Scrapy is an open source framework written in Python that lets you build your own crawlers with minimal effort for professional results.

A crawler demonstrates the capabilities of version 1.0 of the Scrapy framework [1] running under Python 2.7 [2]. Scrapy is an open source framework for extracting data from websites. It recursively crawls through HTML documents and follows all the links it finds.

In the spirit of HTML5, the test created in this article is designed to reveal non-semantic markup on websites. The crawler counts the number of words used per page, as well as the number of characteristic tag groups (Table 1), saving the results along with the URL in a database.

Table 1

Definition of Stored Metrics

Metric

Meaning

keywords

Number of words in the <title> tag

words

Number of all words except keywords

relevancy

Frequency of keywords in the total number of words

tags

Total number of all tags

semantics

Total number of all semantic tags

links

Total number of all <a> tags with an <href> attribute

injections

Number of third-party resources

To install the required packages, I used the Debian 8 Apt package manager:

apt-get install python-pip libxslt1-dev python-dev python-lxml

The packages include the Python package manager (Pip), the libxslt library along with the header files, the Python header files, and the Python bindings for libxml and libxslt.
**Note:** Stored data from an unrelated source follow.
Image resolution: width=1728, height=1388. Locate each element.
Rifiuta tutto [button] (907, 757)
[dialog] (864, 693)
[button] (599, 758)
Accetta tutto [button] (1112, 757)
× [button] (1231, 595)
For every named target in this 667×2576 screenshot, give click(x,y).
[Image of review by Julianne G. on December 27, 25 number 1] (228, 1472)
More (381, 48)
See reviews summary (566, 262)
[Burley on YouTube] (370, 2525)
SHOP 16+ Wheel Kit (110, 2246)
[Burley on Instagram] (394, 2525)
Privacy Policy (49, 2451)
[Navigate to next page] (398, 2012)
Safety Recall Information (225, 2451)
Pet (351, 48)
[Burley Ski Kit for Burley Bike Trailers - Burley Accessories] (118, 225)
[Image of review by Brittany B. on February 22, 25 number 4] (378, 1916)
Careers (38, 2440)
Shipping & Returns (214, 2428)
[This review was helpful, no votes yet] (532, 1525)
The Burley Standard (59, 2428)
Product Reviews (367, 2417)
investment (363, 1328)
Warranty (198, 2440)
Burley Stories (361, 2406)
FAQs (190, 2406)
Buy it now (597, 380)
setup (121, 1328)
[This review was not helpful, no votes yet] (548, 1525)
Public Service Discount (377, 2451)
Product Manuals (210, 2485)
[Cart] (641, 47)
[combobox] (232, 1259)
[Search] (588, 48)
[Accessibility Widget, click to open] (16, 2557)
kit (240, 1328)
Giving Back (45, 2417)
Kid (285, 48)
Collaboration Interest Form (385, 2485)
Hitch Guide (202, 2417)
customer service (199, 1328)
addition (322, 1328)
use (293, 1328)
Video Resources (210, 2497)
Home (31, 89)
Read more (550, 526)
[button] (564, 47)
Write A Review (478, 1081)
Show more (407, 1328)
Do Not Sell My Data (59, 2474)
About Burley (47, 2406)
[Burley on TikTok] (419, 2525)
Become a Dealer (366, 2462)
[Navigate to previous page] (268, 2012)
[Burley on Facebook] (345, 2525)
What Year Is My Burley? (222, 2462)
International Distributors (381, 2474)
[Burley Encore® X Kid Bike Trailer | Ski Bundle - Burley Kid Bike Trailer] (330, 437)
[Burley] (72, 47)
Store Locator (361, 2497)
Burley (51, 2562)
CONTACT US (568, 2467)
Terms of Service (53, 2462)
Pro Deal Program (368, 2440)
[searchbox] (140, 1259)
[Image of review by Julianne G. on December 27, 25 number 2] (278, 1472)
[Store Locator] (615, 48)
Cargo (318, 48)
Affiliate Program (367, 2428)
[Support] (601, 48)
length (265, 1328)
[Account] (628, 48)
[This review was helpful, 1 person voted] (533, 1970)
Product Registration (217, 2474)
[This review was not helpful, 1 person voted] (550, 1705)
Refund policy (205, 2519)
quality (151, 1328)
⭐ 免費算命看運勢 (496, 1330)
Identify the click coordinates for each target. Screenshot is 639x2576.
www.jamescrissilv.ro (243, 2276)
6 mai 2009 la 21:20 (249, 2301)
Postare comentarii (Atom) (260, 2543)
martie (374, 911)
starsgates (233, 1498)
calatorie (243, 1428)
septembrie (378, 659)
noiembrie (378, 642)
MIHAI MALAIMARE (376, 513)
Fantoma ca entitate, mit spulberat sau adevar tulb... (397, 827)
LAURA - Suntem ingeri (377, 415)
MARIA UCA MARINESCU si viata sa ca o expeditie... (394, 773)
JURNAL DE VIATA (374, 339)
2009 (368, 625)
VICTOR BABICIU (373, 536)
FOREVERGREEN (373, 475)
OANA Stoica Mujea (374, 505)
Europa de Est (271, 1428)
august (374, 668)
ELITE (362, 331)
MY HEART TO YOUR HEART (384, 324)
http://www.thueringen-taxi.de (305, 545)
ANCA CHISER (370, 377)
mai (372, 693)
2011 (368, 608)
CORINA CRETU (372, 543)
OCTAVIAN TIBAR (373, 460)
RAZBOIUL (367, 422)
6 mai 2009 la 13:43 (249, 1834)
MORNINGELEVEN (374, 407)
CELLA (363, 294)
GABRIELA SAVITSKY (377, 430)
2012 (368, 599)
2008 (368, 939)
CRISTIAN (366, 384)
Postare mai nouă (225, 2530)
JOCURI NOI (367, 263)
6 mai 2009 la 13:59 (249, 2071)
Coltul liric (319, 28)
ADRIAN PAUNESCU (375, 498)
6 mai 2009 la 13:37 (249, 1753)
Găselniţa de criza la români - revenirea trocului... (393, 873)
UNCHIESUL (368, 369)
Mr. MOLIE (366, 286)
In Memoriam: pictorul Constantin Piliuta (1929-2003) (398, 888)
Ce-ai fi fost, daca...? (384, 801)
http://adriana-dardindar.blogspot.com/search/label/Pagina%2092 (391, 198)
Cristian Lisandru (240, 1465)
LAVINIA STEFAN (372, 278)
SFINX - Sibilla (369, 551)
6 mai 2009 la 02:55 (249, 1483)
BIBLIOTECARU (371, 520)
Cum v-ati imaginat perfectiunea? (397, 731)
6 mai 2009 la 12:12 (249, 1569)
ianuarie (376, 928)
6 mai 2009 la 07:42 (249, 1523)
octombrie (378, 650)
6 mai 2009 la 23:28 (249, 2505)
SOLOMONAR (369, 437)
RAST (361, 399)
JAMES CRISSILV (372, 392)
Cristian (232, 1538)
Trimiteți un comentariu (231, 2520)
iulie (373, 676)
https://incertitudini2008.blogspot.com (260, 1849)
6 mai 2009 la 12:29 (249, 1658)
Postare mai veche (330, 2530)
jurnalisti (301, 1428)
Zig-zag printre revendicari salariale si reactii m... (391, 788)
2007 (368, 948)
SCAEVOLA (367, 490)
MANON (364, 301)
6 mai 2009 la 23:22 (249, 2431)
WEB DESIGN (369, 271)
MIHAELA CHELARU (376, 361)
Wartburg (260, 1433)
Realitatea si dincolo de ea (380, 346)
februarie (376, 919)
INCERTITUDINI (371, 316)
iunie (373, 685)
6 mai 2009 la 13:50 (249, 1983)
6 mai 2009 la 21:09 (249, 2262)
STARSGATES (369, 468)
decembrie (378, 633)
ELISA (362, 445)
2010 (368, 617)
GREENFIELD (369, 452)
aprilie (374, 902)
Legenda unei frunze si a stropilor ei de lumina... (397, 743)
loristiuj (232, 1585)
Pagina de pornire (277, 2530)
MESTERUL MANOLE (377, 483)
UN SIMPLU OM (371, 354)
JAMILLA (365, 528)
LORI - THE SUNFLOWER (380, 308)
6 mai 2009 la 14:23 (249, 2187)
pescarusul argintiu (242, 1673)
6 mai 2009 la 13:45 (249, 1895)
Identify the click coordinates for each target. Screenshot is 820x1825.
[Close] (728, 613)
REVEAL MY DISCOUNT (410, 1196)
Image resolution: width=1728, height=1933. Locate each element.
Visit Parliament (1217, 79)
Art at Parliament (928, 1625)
Because Debian 8 comes with Python 2.7 and libxml pre-installed, you can install Scrapy as follows:

pip install scrapy

Unlike Apt, Pip installs as the latest Scrapy version for Python 2.7 from the Python package index [3].

Test Run

To begin, open an interactive session in the Scrapy shell by entering scrapy shell (Figure 1). Next, send a command to the Scrapy engine to tell the on-board downloader to read the German Linux-Magazin homepage through an HTTP request and transfer the results to the response object (Figure 2):

Figure 1: In the Scrapy shell, you can test commands interactively.
Figure 2: The on-board downloader bundles the Linux-Magazin site into a response object.
fetch('http://www.linux-magazin.de')

Figure 3 demonstrates in detail how the components of the Scrapy architecture work together. This illustration makes it clear that the engine does not talk directly to the downloaders but first passes the HTTP request to the scheduler (Figure 3, top). The downloader middleware (Figure 3, center right) modifies the HTTP request before deployment. CookiesMiddleware, which is enabled by default, stores the cookies from the queried domain, whereas RobotsTxtMiddleware suppresses the retrieval of documents blocked for crawlers by the robots.txt [5] file on the web server.

Figure 3: The Scrapy engine delegates tasks to different components, like the spider, the item pipelines, and middleware [4]. Twisted, an event-driven network framework, works in the background.

Tracker

Scrapy evaluates the document components by interactively querying and investigating them via the response object, as shown in Figure 2. The selection is made either with the help of CSS selectors [6], as in jQuery, or with XPath expressions [7], as in XSLT. For example, first enter the command,

response.xpath('//title/text()').extract()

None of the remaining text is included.